As for prep follow the directions for whatever paint you end up buying. Generally you need to start with clean metal and use a reccomended primer.

I’m not a big fan of hardware store spray paints as they just don’t hold up well on machine tools. This machine of yours literally looks like it was painted with such paints. That is rust through where there should have been little wear.

Cast iron is a bigger problem when it comes to painting. Mainly because it is porous and may have a lot of oil in those pores. Depending about how bad it is you may want to bake the castings (warm them up) to try to force the oil out. It is likely obvious but oil and other surface contamination will undermine your painting efforts. Frankly you pictures seem to indicate some pretty dry castings but be careful like can stay in a casting for a very long time.

As for the door is there anybody near by with a big press? I suppose you could take the body shop approach and bang it into submission.

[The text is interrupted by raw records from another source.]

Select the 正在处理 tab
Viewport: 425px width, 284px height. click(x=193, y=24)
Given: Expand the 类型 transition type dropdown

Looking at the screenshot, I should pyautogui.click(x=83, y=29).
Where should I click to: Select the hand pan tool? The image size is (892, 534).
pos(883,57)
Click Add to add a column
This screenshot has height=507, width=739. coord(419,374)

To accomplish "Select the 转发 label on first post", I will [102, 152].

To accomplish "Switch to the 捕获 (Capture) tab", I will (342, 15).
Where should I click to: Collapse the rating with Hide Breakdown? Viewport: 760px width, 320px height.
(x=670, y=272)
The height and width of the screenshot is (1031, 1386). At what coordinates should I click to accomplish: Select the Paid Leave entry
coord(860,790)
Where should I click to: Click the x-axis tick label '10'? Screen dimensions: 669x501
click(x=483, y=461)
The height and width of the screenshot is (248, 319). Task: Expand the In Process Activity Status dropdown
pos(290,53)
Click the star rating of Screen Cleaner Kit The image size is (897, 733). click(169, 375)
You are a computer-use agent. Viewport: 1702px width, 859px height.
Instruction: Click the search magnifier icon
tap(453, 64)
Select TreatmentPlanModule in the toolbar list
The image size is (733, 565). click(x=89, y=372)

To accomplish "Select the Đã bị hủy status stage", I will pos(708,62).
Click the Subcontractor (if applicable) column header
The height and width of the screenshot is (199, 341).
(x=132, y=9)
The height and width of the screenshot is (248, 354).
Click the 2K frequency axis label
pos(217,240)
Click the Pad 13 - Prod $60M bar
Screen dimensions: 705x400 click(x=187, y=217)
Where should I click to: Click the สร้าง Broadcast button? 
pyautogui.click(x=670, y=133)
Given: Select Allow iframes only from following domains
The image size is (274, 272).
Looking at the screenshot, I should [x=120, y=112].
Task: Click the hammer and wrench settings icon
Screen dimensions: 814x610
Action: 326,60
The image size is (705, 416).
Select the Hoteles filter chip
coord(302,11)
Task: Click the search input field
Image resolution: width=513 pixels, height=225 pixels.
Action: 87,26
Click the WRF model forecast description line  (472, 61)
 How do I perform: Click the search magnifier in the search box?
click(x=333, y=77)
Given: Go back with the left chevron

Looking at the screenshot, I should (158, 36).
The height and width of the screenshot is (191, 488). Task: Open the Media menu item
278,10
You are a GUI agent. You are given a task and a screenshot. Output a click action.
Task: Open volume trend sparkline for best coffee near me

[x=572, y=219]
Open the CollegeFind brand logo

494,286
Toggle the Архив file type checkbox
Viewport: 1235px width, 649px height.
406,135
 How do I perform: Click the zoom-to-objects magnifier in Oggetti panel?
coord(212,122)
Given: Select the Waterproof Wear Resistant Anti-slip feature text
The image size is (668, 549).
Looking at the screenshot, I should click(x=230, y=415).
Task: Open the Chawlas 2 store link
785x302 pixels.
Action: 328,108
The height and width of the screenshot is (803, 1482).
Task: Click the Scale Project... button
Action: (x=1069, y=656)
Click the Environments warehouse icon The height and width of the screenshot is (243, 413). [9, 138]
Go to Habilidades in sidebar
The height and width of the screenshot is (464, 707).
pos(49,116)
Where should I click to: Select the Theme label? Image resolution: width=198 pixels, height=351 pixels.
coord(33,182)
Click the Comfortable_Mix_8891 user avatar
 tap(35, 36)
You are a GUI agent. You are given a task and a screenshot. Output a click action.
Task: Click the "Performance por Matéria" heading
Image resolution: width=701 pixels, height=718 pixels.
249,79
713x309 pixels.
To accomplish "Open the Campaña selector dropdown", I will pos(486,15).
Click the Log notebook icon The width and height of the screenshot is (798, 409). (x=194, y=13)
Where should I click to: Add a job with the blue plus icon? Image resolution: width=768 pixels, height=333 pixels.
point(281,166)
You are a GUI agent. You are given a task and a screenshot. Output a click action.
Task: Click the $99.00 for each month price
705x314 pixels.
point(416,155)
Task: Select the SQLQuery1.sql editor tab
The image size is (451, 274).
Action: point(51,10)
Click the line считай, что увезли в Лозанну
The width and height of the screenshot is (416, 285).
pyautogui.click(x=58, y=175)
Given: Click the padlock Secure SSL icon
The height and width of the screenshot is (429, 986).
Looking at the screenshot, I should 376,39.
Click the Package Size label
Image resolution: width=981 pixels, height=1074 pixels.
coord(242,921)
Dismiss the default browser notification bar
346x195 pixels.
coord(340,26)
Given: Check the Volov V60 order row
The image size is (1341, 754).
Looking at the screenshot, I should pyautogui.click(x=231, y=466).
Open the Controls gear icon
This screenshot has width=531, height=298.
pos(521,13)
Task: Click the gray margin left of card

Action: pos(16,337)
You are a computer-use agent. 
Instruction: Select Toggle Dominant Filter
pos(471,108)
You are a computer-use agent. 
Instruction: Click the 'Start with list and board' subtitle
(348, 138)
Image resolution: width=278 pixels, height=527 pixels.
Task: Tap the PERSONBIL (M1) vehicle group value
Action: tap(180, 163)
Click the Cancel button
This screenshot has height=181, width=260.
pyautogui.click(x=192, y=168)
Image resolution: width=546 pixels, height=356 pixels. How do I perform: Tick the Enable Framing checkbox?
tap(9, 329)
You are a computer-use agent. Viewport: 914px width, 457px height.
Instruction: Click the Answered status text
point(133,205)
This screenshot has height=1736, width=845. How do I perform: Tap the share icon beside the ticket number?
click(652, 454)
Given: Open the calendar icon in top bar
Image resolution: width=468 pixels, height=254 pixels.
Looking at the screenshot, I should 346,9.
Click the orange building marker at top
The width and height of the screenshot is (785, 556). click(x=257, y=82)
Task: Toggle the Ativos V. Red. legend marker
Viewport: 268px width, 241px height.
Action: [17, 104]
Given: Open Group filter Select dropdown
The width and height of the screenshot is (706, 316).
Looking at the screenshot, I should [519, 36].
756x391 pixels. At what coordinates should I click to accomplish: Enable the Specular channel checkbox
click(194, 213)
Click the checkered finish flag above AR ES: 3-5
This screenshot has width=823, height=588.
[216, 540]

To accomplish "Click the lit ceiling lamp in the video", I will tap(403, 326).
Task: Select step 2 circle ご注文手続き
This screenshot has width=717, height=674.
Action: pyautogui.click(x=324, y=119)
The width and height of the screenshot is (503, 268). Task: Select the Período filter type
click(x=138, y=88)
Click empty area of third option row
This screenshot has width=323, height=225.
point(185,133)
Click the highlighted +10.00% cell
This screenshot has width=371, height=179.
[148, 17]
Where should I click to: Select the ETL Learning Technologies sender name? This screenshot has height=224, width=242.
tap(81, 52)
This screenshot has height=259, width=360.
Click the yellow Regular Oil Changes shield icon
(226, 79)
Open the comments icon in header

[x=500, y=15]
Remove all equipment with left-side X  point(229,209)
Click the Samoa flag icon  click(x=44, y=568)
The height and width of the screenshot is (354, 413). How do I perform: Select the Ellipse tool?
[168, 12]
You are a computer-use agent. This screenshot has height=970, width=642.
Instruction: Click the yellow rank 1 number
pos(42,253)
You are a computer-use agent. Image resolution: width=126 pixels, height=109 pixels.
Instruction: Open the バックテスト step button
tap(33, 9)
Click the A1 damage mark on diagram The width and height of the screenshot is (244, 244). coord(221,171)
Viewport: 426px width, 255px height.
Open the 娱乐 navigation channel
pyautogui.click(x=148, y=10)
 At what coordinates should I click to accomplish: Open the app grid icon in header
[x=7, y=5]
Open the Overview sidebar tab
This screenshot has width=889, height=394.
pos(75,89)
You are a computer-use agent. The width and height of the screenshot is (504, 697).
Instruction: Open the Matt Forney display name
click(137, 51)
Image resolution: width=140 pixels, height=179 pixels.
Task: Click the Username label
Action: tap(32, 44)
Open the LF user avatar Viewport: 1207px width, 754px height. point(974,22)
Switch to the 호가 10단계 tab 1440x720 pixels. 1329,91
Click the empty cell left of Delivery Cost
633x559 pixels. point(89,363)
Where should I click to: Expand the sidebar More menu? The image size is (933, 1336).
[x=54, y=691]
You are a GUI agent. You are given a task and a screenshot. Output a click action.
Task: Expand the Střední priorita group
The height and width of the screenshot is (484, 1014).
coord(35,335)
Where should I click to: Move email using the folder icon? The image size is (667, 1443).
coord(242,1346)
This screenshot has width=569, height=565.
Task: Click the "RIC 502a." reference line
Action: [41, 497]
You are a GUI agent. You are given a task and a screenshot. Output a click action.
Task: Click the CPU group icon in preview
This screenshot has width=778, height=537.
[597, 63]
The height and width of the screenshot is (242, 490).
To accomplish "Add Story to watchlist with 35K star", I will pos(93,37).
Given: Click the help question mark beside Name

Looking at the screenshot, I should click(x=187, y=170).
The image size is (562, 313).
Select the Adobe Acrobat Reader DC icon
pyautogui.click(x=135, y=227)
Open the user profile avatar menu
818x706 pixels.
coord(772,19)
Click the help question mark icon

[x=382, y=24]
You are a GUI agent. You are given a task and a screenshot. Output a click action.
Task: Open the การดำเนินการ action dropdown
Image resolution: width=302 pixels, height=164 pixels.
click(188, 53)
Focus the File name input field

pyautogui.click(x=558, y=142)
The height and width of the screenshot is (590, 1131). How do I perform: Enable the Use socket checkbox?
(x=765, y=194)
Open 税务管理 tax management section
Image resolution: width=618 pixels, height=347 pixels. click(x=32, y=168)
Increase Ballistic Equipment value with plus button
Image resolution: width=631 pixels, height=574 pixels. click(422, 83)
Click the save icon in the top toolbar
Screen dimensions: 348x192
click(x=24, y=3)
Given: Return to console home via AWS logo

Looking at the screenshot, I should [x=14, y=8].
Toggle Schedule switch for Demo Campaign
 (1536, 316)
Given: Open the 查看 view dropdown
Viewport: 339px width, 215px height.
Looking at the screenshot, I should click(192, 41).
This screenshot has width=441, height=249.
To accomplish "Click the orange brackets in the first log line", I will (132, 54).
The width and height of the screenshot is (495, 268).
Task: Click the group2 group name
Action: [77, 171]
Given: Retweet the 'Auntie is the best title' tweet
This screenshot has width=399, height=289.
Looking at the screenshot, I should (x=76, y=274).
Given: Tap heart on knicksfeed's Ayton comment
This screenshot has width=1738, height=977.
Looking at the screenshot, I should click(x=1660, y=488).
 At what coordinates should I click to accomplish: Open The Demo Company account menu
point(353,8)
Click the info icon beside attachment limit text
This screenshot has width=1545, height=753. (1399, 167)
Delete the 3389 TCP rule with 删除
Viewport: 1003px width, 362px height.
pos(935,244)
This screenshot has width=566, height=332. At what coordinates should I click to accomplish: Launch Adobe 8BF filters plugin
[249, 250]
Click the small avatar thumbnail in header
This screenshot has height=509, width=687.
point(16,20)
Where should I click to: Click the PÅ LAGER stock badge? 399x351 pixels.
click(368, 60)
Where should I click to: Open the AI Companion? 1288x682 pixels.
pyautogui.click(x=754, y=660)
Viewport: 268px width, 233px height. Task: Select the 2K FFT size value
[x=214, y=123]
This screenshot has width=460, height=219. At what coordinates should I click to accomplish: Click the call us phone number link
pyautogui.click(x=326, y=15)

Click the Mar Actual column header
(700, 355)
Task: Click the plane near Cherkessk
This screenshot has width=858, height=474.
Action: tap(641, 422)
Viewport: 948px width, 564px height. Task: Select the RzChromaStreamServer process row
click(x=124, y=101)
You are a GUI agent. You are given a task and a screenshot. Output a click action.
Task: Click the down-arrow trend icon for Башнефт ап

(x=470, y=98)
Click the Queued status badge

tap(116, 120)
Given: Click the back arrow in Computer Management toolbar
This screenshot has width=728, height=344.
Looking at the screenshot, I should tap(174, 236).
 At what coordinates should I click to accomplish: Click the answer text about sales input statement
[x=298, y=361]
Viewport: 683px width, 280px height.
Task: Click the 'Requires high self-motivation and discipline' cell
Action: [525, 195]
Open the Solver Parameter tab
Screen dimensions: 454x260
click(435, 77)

Either way the material has stretched at this point, it likely will never look new again. If you lack the tools it might be easier have a sheet metalshop fab a new one. You might have some success ona large table and with a big hammer but 3mm is thick enough to say it won’t be trivial.

By the way so far that lathe appears to be fairly decent, I’ve seen far worse. With it all torn apart this would be a good time to check the ways on the bed. It is fairly common to see a lot of wear on the bed near the chuck. With the lathe torn apart this would be a good time to grind the ways if needed. Grinding won’t be cheap but it will make for a lathe that will last a long time with a properly fitted saddle.